新幹線開業後も避難者受け入れ 粟津3旅館「7月中旬までは」

2次避難所の旅館で昼食を味わう被災者。粟津温泉観光協会は7月中旬まで受け入れる=2日、小松市粟津町

  ●7月中旬まで「助けたい」

 粟津温泉観光協会(小松市)に加盟する「のとや」「法師」「緑華苑」の3旅館は能登半島地震の2次避難者の受け入れ期間を、7月中旬まで延長することを決めた。北陸新幹線金沢―敦賀開業を控え、2月~3月末を期限とする受け入れ施設もある中、協会は「被災者を助けたい」と決断した。観光客を取るか被災者支援を続けるか、南加賀の宿泊業者は難しい判断を迫られている。

 9日現在、のとやに約100人、法師に約60人、緑華苑に16人の2次避難者が滞在している。協会は8日に会合を開き、3旅館の受け入れ期間を「夏休みに入る7月中旬まで」と足並みをそろえることにした。

 桂木実会長(のとや社長)は「被災者を追い出した旅館に観光客は来たいと思わないだろう。

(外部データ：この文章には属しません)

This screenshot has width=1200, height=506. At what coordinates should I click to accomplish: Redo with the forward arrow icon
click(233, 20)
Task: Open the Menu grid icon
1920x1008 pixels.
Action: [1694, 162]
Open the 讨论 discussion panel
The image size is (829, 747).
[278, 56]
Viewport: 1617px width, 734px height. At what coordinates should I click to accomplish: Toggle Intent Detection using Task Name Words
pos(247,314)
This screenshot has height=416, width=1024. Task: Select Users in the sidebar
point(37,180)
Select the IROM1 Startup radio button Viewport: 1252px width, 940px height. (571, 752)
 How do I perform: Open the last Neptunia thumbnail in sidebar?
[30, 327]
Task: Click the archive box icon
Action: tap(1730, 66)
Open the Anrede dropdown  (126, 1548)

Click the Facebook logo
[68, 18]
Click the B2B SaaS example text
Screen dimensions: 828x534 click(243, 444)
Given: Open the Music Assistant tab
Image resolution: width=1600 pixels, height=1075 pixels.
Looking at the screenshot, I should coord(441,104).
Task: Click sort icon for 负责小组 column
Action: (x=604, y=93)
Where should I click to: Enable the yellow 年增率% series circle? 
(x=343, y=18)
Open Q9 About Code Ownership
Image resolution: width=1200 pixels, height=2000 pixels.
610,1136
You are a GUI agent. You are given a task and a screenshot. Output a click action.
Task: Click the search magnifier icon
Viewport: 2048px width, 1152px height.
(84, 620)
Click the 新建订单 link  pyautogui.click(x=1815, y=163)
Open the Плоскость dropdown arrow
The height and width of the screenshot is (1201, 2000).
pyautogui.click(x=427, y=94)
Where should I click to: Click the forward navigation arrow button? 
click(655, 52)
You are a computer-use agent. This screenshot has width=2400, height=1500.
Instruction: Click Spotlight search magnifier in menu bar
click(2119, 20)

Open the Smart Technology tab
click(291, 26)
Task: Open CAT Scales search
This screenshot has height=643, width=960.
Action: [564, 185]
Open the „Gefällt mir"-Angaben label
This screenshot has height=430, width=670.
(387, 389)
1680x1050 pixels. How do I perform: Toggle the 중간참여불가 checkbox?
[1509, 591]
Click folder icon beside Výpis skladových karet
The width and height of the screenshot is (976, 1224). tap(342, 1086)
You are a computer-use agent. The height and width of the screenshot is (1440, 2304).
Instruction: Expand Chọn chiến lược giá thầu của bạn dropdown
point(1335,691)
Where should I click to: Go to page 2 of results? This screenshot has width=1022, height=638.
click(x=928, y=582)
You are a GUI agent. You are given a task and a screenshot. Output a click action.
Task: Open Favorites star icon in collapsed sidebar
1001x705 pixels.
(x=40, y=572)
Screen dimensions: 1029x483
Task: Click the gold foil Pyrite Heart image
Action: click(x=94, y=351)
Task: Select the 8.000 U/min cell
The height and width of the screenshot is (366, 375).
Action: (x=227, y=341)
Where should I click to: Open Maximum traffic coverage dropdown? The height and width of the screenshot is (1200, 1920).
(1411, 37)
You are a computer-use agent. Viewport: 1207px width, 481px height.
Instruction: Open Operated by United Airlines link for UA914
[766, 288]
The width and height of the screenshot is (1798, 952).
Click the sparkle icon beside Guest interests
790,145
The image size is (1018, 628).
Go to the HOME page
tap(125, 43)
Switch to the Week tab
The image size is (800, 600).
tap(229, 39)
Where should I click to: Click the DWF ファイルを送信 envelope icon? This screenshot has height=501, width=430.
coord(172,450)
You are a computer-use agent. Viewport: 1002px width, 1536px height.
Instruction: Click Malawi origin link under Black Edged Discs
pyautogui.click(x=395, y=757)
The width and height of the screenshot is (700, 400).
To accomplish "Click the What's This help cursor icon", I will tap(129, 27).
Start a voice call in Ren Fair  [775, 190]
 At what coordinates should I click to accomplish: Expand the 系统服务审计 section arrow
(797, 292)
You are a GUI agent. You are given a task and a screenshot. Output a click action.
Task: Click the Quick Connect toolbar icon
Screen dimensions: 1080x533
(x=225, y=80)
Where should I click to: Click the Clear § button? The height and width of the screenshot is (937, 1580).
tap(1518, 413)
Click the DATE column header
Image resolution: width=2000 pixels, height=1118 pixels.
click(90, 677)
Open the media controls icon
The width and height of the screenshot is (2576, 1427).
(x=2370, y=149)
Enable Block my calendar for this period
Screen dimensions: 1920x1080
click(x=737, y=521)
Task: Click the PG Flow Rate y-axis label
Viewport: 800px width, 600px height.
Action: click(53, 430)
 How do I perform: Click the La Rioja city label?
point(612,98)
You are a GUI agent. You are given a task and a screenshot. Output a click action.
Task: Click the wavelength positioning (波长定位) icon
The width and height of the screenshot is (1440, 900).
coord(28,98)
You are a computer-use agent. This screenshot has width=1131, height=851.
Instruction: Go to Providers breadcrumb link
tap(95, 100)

被災者と観光客は共存でき、受け入れながらでも経済は回せる」と思いを語った。

 緑華苑に避難している輪島市深見町の山下茂総区長(74)は、3月16日の新幹線開業前に退去を求められるのを心配していたとし、「出て行ってくれと言われても困る」として、仮設住宅に移るまでの準備期間が延びたことを喜んだ。

 粟津温泉のある旅館役員は「4月は利用客が年間で最も少ない時期なので、2次避難者を受け入れて安定経営を図る手はある。何より、毎朝あいさつしている2次避難者を途中で放り出すなんてできない」と語った。

  ●被災者3割月末期限 県内の施設滞在

 県によると、県内外の2次避難所には5144人が過ごす。県内の209施設に4710人がおり、このうち3割が2月末を期限とする施設に滞在している。

 厳しい経営環境にある宿泊業者からは悲鳴のような声も上がる。加賀市の旅館経営者は「1、2月の売り上げは通常の半分しかなく、(政府の観光支援の)北陸応援割の恩恵がなければ旅館にとって壊滅的な打撃になる」と説明する。

 県によると、災害救助法に基づき国が助成する宿泊料は食事付きで1人1泊1万円、食事なしで8千円が上限。これに対し、旅館経営者は「やはり1人1万円はきつい。3、4月の予約がどんどん増えているから、なおさらだ」とこぼした。

 加賀市の宮元陸市長は「県がしっかり価格補償をしてくれれば、市としても市内の宿泊施設に受け入れ延長を交渉する用意はある」と述べた。

  ●「観光客もできるだけ多く」

 加賀市山代温泉の旅館「みやびの宿加賀百万石」は約350人が滞在する最大規模の2次避難先となっている。行政から避難者1人当たり1日1万円の補助があるが、吉田久彦社長は「かつかつだ。赤字でなければいいと割り切っている」と漏らす。

 3月16日には北陸新幹線敦賀延伸というチャンスも控える。地震でも多くのキャンセルが出ただけに「できるだけ多くのお客さまを迎えたい」(吉田社長)というのが本音だ。

 吉田社長は行き先に悩む避難者のため、宿泊とは違う形の支援に着手。吉田社長は「避難者の方を無理に追い出すことはない」とした上で「観光客がたくさん来れば、旅館やホテルで避難者の方を雇用できる可能性もある」と話した。

 ただ北陸経済研究所調査研究部の藤沢和弘担当部長は避難者と観光客の受け入れ両立は簡単ではないとする。「避難者と旅行者では、旅館のオペレーションが大きく異なる」と指摘し、館内で混在すると双方が落ち着かなくなる恐れがあるとした。